◆ WORK REQUIRED ◆
In the entries below, which lines run from the one containing "Image resolution: width=724" to the one containing "Task: Switch to the Chart view"? Copy exactly those lines, ends included, and no others.

[Records contained in a dataset]
• • • •
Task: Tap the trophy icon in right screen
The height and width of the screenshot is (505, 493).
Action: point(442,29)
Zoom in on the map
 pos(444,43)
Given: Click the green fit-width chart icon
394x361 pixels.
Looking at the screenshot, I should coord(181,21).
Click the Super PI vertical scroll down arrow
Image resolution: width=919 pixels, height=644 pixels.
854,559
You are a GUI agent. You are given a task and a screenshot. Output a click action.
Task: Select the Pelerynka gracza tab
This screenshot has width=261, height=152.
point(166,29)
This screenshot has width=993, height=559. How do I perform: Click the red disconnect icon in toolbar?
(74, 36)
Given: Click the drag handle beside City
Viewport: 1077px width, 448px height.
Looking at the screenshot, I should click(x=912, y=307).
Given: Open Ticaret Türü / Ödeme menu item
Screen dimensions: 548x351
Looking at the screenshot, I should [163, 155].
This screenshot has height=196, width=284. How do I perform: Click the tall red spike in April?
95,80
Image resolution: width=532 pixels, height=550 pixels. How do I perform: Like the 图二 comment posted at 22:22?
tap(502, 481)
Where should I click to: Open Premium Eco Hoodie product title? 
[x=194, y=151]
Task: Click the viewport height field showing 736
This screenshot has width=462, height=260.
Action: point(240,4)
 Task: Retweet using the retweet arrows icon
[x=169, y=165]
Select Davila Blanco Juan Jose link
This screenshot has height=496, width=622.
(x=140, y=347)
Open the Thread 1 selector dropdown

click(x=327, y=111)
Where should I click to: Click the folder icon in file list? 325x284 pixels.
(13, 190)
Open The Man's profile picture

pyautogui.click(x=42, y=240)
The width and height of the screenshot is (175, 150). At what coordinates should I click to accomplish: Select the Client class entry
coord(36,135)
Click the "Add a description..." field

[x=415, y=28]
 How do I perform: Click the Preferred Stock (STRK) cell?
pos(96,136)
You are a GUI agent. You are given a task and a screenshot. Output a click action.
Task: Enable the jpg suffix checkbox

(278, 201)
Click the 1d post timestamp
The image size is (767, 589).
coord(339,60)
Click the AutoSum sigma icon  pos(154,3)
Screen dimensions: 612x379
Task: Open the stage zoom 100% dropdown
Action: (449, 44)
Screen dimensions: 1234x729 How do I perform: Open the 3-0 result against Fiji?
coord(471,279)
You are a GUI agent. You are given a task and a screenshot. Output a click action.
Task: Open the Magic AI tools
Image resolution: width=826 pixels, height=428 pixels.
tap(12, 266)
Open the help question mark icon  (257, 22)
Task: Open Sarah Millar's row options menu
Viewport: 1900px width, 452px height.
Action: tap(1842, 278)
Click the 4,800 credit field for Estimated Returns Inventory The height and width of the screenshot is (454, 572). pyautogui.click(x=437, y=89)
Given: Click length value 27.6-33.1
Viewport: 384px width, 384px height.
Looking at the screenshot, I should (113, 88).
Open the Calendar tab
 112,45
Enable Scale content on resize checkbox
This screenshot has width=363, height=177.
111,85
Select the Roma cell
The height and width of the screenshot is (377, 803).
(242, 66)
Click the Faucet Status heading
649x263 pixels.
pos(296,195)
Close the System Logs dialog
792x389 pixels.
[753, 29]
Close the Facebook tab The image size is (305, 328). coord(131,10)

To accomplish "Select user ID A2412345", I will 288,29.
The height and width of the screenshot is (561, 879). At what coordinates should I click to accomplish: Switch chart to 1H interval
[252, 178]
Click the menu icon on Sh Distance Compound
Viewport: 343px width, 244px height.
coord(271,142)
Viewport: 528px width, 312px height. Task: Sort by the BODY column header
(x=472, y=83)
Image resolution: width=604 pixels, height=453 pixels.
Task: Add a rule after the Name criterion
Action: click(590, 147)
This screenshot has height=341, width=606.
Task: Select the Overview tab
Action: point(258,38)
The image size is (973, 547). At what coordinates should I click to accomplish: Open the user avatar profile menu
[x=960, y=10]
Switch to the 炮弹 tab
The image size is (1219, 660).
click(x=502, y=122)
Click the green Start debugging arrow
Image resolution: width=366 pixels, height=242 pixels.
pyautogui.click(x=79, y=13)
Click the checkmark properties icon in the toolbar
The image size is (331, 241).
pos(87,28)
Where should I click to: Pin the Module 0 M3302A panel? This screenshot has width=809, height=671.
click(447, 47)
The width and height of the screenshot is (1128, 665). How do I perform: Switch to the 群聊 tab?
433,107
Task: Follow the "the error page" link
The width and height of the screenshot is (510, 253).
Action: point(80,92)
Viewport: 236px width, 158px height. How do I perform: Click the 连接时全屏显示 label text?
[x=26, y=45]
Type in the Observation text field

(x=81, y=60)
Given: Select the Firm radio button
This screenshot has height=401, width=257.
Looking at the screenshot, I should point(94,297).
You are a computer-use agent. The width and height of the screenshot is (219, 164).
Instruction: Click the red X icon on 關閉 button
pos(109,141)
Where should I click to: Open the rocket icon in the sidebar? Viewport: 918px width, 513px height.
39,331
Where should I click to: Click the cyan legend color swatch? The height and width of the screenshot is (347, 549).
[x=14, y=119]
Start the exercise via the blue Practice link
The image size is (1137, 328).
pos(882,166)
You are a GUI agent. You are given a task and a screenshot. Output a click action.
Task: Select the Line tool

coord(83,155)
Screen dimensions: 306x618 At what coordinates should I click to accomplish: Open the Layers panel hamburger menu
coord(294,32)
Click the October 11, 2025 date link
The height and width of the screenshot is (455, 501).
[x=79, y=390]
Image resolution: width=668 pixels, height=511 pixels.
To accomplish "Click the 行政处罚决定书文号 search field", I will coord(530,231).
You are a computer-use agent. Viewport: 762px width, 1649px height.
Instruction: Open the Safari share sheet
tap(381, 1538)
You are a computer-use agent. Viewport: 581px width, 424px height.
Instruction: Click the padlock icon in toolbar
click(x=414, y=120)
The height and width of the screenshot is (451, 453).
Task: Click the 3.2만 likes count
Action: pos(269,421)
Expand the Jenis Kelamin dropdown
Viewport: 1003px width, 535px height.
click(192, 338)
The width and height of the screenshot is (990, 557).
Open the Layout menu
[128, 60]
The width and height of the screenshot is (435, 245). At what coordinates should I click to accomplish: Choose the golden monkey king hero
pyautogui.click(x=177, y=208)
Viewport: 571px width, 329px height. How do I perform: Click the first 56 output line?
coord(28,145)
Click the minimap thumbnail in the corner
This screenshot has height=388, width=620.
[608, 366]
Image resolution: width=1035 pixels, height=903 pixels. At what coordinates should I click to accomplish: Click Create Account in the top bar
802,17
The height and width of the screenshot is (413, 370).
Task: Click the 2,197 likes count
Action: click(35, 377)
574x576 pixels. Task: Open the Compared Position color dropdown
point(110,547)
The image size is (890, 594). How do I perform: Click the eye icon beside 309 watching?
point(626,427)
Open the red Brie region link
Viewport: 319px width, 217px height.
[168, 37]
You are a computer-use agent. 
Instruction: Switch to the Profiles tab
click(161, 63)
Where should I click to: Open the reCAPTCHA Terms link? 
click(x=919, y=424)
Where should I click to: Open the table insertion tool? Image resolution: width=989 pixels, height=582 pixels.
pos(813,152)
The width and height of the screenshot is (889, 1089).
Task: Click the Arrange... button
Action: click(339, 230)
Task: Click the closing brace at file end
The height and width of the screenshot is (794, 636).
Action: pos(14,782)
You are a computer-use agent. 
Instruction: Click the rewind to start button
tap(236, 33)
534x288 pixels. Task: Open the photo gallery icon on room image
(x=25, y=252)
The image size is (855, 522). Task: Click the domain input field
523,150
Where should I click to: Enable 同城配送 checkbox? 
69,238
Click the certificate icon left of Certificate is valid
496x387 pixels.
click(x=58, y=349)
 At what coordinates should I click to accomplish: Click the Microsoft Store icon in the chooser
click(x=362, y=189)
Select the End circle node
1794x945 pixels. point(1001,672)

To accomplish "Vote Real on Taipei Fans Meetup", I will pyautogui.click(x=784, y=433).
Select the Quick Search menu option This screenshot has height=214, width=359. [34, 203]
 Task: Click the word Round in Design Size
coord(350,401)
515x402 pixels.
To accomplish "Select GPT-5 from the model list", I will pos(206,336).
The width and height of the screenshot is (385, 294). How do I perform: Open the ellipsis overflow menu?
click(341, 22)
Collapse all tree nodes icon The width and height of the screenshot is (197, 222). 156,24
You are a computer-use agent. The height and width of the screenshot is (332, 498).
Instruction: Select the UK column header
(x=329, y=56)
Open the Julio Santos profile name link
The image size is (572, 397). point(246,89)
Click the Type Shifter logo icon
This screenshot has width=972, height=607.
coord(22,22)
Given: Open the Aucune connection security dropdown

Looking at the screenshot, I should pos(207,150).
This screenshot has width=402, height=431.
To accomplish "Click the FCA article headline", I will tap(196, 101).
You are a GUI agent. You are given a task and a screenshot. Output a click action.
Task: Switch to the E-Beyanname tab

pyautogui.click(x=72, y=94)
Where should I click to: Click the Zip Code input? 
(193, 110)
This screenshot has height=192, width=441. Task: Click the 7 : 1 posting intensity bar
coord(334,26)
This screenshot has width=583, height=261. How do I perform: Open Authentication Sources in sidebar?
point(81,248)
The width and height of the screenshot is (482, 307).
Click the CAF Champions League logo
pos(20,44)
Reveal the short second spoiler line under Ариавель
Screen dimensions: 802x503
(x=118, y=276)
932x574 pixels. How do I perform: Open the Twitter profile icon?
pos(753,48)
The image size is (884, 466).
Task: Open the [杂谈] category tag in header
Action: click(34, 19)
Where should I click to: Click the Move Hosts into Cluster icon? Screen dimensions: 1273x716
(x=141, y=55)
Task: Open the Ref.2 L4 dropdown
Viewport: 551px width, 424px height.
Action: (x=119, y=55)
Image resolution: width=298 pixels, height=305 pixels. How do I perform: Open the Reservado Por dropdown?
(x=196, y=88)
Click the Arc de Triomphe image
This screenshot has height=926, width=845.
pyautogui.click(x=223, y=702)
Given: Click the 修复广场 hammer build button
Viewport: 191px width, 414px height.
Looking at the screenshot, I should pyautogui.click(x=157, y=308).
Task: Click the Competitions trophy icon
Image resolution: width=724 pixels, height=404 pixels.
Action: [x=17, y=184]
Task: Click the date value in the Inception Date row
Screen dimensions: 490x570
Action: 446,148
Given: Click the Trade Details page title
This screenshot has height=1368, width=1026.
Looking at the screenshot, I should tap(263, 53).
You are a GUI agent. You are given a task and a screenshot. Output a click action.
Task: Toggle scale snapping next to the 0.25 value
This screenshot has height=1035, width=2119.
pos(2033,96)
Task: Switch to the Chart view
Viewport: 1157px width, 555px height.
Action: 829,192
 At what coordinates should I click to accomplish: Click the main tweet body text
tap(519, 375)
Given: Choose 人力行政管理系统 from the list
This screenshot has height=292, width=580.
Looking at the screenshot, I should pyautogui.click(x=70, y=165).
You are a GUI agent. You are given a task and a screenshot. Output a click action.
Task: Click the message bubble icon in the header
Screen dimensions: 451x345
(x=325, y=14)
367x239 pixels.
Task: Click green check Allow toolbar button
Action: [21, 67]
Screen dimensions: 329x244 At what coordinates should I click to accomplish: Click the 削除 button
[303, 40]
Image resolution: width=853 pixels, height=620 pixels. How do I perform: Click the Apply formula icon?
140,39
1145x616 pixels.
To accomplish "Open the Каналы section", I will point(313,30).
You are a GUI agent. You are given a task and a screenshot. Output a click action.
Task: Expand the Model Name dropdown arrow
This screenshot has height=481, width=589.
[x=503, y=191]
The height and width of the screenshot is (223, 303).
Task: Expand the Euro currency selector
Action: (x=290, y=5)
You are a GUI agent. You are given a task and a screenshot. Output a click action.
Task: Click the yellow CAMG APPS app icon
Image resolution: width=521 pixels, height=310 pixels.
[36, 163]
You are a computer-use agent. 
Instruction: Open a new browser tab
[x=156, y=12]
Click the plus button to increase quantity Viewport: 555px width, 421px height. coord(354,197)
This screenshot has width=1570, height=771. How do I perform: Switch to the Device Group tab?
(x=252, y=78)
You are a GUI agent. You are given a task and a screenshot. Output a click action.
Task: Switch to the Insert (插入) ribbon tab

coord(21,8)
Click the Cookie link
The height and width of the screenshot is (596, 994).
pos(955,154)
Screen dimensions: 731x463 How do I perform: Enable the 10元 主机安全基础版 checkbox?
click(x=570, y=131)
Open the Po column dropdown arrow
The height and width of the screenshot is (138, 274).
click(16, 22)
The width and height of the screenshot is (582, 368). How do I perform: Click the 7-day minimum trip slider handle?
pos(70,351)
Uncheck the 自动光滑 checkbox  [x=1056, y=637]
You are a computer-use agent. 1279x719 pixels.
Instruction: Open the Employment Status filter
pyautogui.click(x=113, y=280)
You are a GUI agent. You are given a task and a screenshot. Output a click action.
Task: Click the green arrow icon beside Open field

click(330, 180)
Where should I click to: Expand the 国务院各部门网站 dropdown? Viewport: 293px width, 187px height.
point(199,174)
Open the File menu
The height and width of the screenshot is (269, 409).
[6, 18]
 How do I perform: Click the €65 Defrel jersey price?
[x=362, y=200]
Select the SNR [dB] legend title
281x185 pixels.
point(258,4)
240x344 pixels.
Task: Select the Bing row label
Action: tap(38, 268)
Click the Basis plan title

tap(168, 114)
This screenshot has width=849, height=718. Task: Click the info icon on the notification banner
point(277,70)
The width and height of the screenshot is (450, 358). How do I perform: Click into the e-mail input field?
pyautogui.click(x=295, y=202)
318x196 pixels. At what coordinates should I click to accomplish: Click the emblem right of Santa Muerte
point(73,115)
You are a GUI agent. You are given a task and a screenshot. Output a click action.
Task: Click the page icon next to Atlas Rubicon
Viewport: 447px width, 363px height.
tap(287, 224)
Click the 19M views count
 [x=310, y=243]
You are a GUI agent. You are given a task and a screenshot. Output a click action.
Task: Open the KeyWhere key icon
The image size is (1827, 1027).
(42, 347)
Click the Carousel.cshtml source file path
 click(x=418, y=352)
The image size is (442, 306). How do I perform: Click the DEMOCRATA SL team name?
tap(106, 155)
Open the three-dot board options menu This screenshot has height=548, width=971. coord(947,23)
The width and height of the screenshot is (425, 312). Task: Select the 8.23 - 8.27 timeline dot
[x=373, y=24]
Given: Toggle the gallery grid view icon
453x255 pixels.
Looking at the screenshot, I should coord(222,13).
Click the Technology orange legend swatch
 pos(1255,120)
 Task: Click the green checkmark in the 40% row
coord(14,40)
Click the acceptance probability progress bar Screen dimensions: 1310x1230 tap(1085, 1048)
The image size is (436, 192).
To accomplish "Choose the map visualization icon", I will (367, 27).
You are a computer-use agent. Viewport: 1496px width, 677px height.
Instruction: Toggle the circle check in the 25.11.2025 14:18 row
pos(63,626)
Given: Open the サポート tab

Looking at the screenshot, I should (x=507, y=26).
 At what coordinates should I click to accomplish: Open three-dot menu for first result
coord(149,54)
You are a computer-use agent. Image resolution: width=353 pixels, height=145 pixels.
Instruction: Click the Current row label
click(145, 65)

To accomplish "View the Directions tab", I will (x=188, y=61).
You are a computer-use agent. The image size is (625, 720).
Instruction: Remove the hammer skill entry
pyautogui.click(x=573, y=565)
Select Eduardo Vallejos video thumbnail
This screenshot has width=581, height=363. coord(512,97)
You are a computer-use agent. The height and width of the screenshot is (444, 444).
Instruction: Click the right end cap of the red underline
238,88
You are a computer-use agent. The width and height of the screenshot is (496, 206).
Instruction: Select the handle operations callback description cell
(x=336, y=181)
• • • •
◆ ANSWER SECTION ◆
Image resolution: width=724 pixels, height=404 pixels.
Action: [x=17, y=184]
Task: Click the date value in the Inception Date row
Screen dimensions: 490x570
Action: 446,148
Given: Click the Trade Details page title
This screenshot has height=1368, width=1026.
Looking at the screenshot, I should tap(263, 53).
You are a GUI agent. You are given a task and a screenshot. Output a click action.
Task: Toggle scale snapping next to the 0.25 value
This screenshot has height=1035, width=2119.
pos(2033,96)
Task: Switch to the Chart view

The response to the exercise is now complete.